**EXERCISE DESCRIPTION**
In the records that come next, find every line with "toolbar". Return those lines.

**DATA FOR PROCESSING**
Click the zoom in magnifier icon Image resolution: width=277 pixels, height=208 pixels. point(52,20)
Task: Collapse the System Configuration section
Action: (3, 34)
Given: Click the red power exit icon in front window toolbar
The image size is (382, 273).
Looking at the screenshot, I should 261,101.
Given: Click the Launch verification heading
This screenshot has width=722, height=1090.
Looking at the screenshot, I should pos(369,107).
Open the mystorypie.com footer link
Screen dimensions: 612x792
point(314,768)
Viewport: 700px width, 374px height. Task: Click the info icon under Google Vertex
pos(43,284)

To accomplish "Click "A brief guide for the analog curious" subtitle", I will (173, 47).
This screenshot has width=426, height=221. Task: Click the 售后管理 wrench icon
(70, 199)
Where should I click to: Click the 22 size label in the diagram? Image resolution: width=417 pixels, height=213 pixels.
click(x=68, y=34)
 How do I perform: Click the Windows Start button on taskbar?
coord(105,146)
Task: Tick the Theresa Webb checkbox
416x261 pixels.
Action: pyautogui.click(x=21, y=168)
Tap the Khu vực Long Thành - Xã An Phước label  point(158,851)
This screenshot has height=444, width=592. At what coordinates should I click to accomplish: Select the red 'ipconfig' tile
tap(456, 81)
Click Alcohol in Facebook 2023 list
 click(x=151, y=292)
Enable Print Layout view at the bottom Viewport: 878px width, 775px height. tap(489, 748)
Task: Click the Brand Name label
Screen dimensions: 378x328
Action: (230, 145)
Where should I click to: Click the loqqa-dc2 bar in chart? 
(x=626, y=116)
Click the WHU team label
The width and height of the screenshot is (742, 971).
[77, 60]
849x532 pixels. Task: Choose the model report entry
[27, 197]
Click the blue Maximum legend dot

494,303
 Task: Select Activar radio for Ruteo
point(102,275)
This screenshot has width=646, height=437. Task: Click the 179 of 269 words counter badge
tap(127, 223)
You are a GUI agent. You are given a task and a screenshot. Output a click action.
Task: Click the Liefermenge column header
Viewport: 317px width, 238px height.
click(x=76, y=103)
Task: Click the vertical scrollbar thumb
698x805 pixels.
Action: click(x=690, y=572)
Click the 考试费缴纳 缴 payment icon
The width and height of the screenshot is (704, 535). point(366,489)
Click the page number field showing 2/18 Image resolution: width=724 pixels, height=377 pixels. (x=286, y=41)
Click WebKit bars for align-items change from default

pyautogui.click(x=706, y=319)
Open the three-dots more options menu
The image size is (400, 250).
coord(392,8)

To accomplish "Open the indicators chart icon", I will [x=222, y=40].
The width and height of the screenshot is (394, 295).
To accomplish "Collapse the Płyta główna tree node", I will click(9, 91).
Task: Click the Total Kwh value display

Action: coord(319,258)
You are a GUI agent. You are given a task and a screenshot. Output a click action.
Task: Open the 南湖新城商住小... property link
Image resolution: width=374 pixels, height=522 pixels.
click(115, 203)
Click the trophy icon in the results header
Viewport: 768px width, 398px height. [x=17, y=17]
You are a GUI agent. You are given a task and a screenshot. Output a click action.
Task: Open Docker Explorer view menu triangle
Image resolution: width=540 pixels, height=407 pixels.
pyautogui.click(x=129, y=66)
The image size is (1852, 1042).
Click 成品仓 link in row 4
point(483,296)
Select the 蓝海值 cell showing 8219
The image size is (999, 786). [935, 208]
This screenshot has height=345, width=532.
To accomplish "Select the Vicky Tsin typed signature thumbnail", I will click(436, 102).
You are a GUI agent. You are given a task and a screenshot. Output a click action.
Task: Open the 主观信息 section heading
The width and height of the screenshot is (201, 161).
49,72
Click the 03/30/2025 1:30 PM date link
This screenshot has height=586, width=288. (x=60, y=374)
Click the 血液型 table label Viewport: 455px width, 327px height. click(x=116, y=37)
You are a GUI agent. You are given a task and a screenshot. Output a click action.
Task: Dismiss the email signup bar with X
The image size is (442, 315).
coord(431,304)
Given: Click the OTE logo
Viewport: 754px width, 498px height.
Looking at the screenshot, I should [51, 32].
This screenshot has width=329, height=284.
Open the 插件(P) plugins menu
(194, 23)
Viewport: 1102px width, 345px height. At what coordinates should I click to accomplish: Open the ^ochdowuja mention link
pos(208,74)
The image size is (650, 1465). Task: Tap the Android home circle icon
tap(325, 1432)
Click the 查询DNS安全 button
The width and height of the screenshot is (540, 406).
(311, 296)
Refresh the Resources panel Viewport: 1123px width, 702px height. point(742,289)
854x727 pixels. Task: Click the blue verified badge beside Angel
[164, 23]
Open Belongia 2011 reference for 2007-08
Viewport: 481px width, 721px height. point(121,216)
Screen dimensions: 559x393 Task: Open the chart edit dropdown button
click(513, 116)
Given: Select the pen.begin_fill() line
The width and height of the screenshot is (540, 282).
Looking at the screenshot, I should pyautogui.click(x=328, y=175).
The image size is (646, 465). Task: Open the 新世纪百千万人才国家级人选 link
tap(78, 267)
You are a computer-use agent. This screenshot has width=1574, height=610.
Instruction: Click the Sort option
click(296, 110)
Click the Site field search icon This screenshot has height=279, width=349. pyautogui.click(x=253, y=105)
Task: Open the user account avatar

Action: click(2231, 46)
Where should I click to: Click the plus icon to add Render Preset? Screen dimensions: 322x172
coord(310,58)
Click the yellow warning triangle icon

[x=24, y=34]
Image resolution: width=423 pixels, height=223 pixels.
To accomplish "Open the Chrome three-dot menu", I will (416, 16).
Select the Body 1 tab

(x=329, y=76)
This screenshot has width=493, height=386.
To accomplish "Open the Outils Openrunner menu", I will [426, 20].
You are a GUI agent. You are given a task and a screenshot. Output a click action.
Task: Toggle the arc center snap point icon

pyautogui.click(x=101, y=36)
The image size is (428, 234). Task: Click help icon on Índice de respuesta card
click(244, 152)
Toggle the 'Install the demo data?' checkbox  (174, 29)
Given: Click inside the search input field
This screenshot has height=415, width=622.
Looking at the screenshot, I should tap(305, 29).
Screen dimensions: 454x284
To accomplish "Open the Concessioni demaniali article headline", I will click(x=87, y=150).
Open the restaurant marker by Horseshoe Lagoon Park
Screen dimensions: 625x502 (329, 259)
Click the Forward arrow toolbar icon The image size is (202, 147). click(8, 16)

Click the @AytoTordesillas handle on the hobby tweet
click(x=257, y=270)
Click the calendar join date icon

**FINISHED TASK**
Given: Click the red power exit icon in front window toolbar
Click the Forward arrow toolbar icon The image size is (202, 147). click(8, 16)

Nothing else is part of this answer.